**Brief:** Return each line of the material below that contains the word "blue".

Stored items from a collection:
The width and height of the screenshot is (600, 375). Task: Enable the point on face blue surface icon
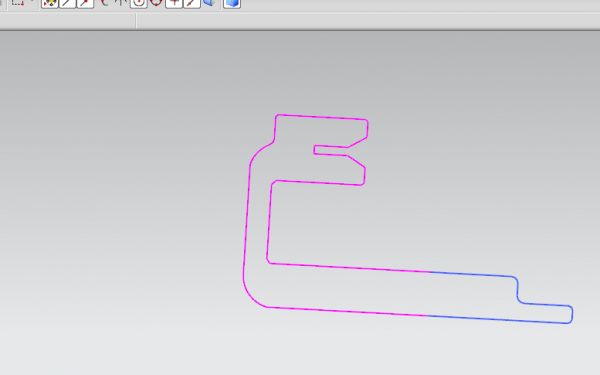(209, 3)
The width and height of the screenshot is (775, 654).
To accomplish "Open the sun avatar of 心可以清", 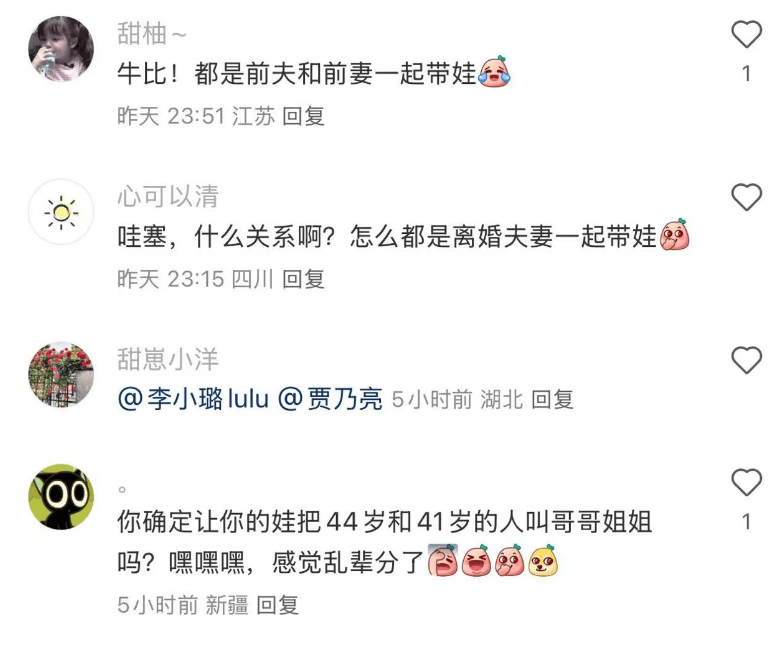I will click(x=61, y=212).
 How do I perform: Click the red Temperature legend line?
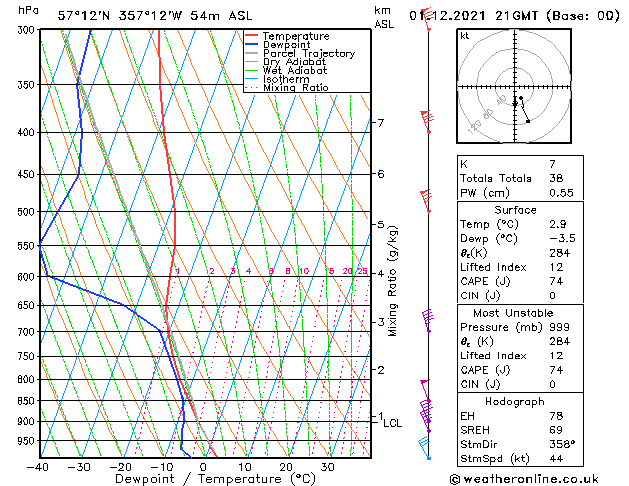tap(251, 36)
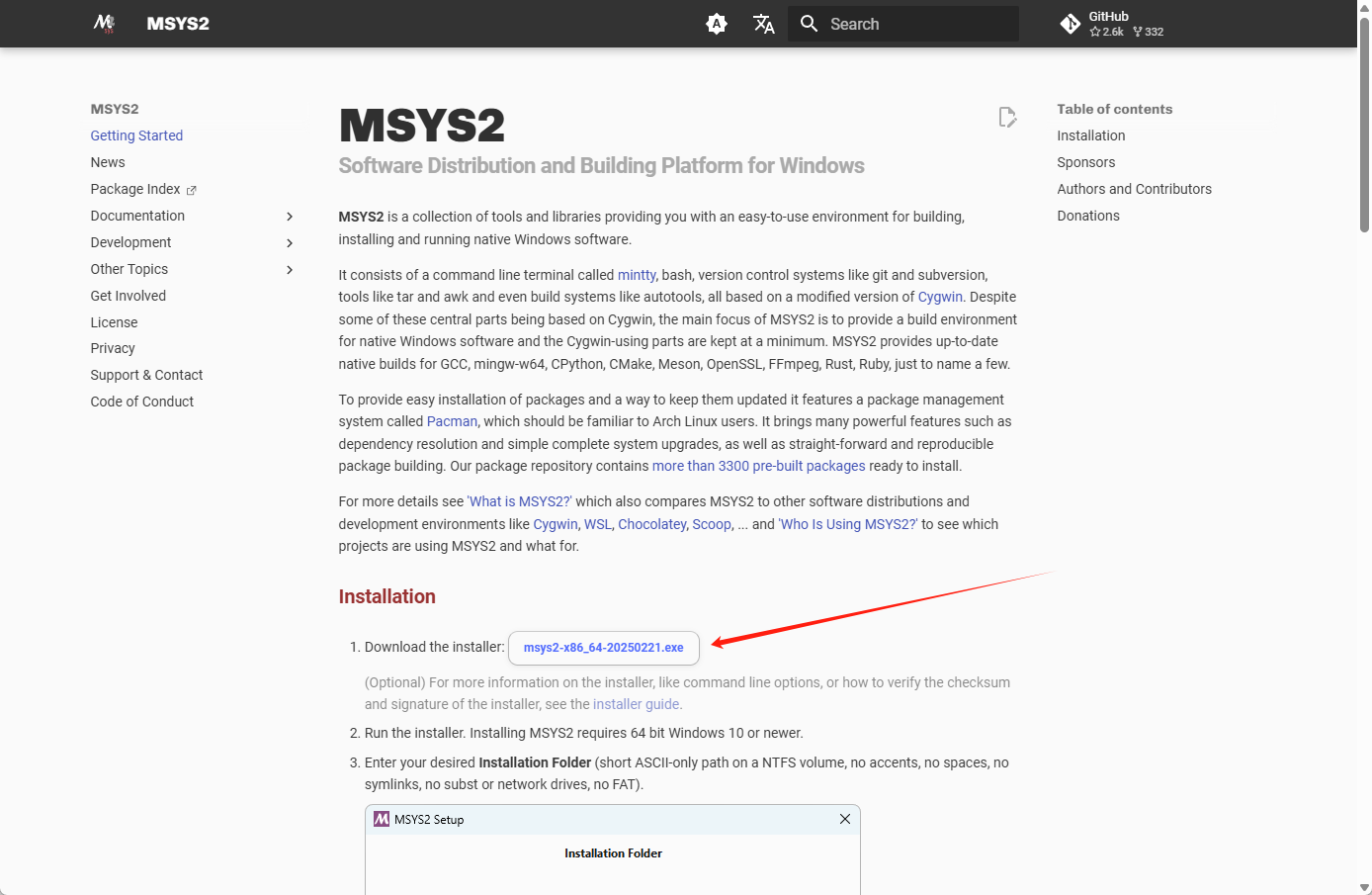Open the GitHub repository icon in header
The height and width of the screenshot is (895, 1372).
click(x=1071, y=23)
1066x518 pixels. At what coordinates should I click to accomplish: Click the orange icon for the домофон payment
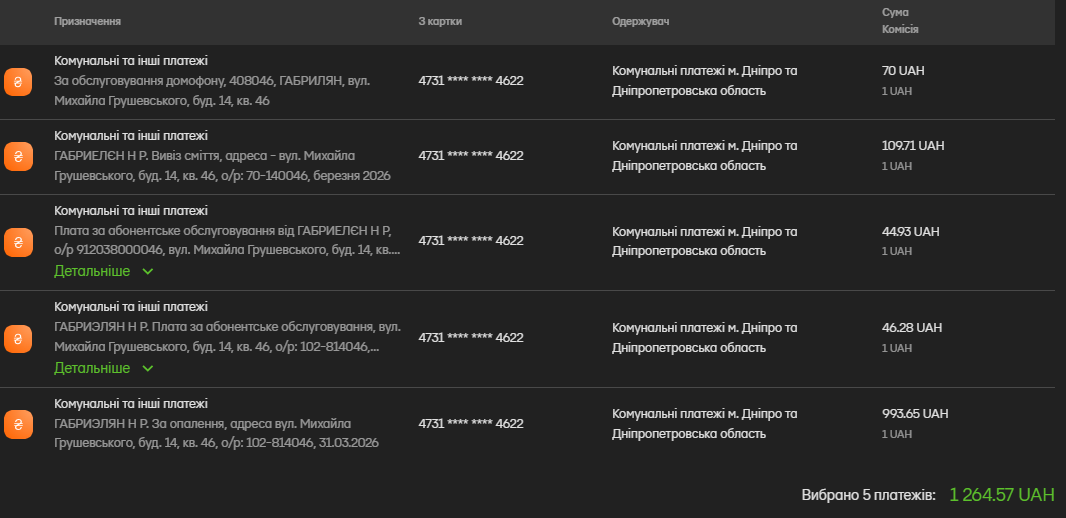(x=18, y=82)
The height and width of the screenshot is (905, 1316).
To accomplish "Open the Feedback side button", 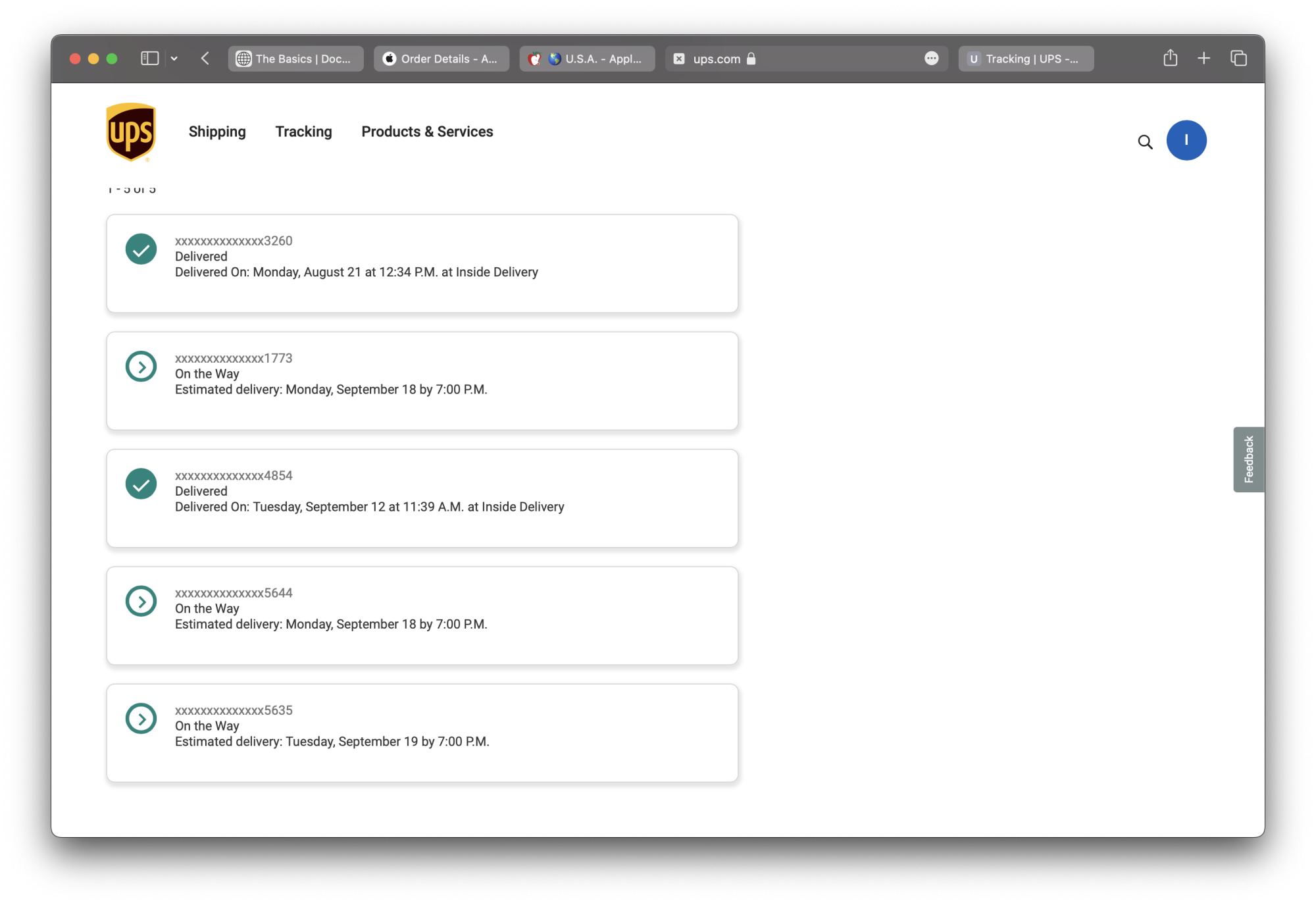I will coord(1248,459).
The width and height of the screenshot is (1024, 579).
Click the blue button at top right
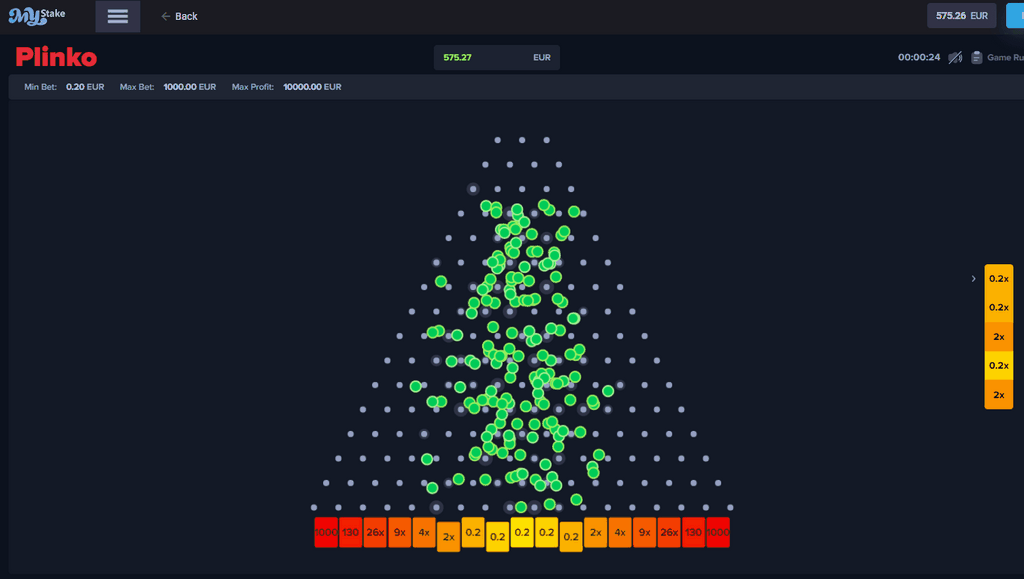click(x=1014, y=16)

**Result:**
The width and height of the screenshot is (600, 375). Task: Enable the point on face blue surface icon
Click the blue button at top right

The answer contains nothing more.